GIVEN DATA:
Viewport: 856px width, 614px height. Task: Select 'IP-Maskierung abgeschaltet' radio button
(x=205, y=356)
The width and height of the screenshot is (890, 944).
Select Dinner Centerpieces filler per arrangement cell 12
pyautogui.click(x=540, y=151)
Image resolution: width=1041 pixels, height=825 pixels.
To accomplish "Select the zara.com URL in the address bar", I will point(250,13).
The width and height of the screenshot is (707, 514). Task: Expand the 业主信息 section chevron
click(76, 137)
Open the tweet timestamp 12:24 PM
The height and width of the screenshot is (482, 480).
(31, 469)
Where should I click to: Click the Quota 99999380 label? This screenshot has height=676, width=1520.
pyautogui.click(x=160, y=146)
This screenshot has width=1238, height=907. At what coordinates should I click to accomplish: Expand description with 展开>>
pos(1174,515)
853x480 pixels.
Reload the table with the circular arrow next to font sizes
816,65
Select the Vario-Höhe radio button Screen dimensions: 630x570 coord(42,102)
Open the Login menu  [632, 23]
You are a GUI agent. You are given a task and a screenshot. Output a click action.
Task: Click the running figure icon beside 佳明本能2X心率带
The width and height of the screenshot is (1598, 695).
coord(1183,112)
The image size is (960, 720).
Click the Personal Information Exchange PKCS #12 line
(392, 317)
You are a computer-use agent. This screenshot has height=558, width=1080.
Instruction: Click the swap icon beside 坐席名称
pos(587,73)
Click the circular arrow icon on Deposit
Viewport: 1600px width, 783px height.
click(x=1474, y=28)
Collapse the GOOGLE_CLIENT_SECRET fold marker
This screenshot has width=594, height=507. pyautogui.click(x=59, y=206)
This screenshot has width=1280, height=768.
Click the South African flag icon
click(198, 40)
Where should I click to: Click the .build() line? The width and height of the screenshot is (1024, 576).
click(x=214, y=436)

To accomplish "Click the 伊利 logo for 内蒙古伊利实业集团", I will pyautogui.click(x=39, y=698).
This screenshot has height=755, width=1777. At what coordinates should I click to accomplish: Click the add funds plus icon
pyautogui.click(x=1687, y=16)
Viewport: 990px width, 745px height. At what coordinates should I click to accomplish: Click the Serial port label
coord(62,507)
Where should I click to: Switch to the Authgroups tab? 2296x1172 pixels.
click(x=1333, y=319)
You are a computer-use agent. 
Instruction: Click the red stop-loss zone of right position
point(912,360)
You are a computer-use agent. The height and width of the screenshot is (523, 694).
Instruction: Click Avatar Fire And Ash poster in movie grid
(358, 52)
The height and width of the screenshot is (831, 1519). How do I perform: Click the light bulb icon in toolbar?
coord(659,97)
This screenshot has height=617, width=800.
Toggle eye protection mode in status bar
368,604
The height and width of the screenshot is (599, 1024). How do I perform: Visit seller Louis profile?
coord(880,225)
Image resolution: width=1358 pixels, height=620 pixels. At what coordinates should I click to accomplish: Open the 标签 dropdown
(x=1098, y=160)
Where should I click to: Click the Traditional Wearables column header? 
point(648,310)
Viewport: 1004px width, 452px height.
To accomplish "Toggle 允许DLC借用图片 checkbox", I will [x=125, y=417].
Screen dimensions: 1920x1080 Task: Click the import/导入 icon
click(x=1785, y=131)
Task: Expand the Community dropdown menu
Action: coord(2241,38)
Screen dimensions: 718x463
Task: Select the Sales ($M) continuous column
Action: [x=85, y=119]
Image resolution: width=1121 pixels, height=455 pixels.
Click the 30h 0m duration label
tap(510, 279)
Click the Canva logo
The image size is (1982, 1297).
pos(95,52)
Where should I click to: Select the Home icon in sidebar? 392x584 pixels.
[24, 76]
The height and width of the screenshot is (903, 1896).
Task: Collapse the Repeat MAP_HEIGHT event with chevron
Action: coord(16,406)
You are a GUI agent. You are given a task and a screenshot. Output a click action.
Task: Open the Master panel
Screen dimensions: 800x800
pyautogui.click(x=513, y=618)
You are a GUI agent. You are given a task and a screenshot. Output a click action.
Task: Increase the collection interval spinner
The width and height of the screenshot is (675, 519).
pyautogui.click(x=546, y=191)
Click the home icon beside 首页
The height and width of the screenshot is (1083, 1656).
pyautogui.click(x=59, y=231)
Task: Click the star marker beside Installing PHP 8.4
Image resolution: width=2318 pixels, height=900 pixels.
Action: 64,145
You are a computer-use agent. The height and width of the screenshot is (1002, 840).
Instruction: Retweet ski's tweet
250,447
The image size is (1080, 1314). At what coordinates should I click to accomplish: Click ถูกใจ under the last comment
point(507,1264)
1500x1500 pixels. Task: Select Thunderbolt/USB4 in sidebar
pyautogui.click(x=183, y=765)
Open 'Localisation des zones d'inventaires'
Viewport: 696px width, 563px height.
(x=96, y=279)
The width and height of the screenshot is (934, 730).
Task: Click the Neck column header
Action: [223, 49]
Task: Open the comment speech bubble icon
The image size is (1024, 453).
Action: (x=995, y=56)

PROBLEM DETAILS: For the string "computer", find every line of the material that contains it, and copy each one.

TASK RESPONSE:
You are a computer-use agent. This screenshot has height=558, width=1080.
You are a computer-use agent. 
You are a computer-use agent. The height and width of the screenshot is (523, 694).
You are a computer-use agent. The height and width of the screenshot is (1002, 840).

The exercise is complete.